WHAT THIS TASK INVOLVES:
Reproduce the records verbatim from the line containing "The width and height of the screenshot is (1158, 774)." up to and including the line containing "Looking at the screenshot, I should 146,32.".

>> begin EXERCISE INPUT

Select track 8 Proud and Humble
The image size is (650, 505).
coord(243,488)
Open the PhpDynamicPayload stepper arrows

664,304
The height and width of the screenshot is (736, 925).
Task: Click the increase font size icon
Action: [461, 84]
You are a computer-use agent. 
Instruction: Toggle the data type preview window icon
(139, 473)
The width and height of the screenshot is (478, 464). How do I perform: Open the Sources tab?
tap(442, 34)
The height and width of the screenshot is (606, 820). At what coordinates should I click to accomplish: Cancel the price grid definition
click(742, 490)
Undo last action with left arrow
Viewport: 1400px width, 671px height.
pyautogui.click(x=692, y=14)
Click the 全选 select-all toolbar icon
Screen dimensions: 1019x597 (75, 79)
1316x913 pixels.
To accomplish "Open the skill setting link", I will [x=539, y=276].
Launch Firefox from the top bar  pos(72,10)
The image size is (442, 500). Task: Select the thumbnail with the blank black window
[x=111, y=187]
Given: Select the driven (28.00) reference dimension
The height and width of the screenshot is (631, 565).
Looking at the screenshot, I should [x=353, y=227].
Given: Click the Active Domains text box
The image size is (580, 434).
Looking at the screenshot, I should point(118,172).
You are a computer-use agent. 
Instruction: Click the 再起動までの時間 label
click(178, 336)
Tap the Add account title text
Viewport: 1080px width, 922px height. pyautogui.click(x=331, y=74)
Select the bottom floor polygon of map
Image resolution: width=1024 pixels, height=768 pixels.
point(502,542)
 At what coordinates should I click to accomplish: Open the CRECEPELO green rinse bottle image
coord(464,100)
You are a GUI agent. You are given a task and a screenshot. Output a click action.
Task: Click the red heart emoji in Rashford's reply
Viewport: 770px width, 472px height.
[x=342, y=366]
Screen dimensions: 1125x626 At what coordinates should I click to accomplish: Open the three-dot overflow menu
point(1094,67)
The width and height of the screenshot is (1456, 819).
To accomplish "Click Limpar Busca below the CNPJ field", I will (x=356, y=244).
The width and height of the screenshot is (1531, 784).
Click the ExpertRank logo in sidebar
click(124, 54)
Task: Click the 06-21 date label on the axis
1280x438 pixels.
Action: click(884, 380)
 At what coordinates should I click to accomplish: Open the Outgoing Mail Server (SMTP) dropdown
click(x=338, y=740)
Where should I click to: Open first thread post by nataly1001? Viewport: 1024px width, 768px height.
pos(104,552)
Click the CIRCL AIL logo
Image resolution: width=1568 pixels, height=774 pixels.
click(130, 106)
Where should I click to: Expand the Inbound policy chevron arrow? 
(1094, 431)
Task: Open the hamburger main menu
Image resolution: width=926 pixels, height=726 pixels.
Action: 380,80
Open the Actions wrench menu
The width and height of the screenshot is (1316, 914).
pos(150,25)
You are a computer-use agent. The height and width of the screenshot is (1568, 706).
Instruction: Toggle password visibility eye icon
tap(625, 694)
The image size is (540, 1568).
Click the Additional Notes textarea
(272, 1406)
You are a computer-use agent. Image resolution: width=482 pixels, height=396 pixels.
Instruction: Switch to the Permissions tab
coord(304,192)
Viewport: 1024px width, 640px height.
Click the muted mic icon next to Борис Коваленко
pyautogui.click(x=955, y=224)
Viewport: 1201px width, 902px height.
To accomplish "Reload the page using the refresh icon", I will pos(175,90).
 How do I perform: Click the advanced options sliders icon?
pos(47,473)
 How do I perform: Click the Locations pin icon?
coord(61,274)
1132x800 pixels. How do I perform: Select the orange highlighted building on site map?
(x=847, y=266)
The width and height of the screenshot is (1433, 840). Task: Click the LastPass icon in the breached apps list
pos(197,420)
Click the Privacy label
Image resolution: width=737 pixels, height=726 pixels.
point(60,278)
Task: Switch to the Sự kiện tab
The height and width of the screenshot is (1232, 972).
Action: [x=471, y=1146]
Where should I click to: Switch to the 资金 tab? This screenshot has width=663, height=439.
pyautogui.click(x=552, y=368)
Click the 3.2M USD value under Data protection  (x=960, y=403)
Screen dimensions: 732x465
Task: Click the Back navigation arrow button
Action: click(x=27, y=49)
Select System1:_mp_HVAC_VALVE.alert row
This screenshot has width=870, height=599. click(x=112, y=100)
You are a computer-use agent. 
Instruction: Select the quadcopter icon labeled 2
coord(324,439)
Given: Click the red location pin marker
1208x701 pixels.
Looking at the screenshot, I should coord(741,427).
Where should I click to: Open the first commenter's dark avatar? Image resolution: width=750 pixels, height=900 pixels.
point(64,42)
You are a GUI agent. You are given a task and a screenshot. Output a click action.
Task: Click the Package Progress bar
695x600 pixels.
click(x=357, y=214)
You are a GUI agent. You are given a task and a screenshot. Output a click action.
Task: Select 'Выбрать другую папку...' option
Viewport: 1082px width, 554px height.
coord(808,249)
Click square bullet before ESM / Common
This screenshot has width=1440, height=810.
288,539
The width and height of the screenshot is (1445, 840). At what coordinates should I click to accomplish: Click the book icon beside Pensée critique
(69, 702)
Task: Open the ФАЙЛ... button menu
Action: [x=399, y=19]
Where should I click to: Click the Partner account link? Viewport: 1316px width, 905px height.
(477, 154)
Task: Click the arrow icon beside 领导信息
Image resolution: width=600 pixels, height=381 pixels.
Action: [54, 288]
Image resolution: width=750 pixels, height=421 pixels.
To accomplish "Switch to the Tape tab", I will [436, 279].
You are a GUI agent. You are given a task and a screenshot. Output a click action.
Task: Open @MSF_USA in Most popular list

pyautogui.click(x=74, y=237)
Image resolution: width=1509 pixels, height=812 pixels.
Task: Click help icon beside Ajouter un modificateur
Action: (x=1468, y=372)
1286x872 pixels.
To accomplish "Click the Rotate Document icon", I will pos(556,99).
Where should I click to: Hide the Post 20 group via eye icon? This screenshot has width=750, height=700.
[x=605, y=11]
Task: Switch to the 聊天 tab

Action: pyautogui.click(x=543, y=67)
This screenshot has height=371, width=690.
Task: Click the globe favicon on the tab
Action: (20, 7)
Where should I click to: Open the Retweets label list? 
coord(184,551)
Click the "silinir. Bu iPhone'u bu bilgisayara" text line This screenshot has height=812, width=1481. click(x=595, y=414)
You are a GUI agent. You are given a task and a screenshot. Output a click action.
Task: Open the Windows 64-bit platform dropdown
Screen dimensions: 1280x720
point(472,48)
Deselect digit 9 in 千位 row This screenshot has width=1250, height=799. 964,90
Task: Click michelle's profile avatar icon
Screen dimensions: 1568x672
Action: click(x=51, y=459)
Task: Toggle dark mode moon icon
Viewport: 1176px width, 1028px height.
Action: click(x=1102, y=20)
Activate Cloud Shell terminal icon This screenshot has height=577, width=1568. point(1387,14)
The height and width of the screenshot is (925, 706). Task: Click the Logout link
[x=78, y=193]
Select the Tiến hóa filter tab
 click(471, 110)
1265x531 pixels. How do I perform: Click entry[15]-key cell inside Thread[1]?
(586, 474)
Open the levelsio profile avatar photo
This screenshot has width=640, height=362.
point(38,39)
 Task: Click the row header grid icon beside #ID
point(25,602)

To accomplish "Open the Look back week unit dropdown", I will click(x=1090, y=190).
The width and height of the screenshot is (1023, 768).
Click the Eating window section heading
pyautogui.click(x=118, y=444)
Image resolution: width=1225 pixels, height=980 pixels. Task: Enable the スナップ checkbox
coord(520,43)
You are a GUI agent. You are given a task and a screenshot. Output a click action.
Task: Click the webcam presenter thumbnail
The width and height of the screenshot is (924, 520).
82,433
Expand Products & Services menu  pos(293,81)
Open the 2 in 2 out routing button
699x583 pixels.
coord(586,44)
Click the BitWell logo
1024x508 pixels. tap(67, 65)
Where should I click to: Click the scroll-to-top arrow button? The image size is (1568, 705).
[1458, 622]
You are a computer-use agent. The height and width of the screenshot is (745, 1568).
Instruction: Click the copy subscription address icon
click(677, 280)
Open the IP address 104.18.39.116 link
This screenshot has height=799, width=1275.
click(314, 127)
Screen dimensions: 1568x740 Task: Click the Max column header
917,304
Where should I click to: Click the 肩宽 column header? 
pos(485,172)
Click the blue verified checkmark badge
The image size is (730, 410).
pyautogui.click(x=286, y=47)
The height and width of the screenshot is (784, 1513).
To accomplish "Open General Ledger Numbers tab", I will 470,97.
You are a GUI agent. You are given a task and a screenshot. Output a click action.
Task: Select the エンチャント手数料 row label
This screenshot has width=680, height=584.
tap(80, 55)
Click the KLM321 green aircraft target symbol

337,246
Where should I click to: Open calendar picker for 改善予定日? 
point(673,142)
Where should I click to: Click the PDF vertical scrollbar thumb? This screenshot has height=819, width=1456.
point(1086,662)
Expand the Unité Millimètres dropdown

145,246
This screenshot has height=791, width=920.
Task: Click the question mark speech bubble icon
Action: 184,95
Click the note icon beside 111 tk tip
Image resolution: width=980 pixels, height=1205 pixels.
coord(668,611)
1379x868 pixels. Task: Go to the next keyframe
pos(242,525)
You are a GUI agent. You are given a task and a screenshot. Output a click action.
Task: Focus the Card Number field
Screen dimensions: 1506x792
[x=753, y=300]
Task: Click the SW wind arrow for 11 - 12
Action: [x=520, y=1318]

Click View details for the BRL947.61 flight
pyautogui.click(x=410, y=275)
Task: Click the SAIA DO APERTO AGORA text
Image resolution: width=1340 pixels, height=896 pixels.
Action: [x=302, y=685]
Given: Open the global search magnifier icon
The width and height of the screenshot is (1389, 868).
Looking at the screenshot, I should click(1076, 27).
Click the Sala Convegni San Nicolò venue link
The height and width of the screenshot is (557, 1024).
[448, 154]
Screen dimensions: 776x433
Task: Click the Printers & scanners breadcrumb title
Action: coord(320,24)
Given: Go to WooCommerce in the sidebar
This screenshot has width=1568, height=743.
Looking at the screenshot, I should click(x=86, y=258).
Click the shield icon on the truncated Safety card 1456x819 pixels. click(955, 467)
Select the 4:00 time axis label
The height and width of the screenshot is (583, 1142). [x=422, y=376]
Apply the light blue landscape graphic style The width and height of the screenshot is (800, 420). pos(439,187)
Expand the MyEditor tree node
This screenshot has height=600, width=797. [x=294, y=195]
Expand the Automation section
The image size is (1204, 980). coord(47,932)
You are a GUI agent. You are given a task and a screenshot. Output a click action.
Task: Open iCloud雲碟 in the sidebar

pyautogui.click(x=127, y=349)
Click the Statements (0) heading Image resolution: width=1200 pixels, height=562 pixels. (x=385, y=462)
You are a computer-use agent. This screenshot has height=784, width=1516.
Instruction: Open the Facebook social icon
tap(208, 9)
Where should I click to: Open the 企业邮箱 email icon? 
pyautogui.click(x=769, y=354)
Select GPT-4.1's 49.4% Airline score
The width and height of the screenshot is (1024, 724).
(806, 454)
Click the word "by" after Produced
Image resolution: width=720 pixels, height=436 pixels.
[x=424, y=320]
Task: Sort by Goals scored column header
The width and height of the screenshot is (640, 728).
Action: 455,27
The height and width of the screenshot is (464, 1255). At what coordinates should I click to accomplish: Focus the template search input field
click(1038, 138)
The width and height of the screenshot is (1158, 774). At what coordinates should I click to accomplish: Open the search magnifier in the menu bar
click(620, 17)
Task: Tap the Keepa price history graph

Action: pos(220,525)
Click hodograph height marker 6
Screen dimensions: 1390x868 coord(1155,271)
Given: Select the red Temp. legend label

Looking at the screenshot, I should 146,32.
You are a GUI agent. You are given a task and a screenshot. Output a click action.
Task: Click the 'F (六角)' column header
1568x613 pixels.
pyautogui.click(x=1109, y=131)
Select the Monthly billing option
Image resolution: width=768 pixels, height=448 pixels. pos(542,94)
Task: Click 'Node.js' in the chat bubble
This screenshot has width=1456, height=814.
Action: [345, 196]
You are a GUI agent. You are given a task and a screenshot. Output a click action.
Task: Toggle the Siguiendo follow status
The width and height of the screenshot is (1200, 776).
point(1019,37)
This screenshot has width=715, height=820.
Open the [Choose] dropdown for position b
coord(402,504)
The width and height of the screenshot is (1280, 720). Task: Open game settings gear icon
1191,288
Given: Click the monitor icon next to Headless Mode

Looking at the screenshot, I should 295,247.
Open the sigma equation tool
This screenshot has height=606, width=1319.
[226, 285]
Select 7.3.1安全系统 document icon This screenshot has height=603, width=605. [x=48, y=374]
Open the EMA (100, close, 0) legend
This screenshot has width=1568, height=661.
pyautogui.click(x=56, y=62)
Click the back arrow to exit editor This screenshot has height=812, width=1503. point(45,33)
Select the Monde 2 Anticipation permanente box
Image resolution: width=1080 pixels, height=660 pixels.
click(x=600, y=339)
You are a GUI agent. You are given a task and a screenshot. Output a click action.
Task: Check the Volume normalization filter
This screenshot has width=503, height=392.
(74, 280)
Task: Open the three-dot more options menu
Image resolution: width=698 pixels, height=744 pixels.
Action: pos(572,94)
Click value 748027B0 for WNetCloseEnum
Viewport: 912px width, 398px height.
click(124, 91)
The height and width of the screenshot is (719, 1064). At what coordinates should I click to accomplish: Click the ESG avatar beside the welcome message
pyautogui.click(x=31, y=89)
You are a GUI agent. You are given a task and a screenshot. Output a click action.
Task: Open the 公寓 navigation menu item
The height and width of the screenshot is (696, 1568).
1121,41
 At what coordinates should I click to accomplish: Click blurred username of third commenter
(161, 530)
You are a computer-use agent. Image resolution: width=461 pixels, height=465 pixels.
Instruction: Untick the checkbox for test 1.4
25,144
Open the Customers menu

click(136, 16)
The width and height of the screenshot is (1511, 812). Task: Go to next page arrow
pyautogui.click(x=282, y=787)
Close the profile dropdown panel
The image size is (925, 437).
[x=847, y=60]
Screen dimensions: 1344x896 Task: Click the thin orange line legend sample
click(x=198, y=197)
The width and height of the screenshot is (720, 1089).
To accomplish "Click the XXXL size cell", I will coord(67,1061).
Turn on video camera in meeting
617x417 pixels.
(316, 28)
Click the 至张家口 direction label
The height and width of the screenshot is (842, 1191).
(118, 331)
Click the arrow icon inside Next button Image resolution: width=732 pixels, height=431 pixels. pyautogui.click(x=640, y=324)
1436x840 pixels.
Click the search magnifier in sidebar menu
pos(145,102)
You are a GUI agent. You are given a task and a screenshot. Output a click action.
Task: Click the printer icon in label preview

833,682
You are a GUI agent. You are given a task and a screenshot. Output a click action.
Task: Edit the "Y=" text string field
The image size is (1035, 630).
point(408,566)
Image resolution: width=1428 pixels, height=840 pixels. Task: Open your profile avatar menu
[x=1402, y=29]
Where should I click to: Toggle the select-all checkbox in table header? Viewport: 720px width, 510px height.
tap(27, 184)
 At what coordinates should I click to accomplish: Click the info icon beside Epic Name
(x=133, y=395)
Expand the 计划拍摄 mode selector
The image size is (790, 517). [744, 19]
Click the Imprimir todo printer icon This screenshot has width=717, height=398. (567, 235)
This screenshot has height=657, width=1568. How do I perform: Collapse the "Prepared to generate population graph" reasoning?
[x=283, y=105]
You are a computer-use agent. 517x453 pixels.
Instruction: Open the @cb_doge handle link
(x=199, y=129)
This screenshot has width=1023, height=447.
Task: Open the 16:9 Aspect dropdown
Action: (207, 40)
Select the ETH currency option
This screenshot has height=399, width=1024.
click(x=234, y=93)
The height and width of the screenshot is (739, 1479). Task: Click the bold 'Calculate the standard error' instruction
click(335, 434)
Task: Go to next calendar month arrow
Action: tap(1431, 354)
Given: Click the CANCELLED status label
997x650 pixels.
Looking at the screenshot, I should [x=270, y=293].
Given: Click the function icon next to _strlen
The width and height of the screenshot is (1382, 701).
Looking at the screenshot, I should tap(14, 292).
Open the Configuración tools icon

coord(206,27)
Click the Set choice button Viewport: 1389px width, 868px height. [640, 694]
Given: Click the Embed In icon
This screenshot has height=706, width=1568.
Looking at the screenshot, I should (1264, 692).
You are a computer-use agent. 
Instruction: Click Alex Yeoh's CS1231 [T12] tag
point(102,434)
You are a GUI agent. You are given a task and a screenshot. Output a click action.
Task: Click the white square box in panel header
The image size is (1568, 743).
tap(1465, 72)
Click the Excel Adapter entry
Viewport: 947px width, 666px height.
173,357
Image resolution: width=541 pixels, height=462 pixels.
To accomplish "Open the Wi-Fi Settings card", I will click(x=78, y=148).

>> end EXERCISE INPUT

SOLVED EXERCISE:
The width and height of the screenshot is (1158, 774). At what coordinates should I click to accomplish: Open the search magnifier in the menu bar
click(620, 17)
Task: Tap the Keepa price history graph

Action: pos(220,525)
Click hodograph height marker 6
Screen dimensions: 1390x868 coord(1155,271)
Given: Select the red Temp. legend label

Looking at the screenshot, I should 146,32.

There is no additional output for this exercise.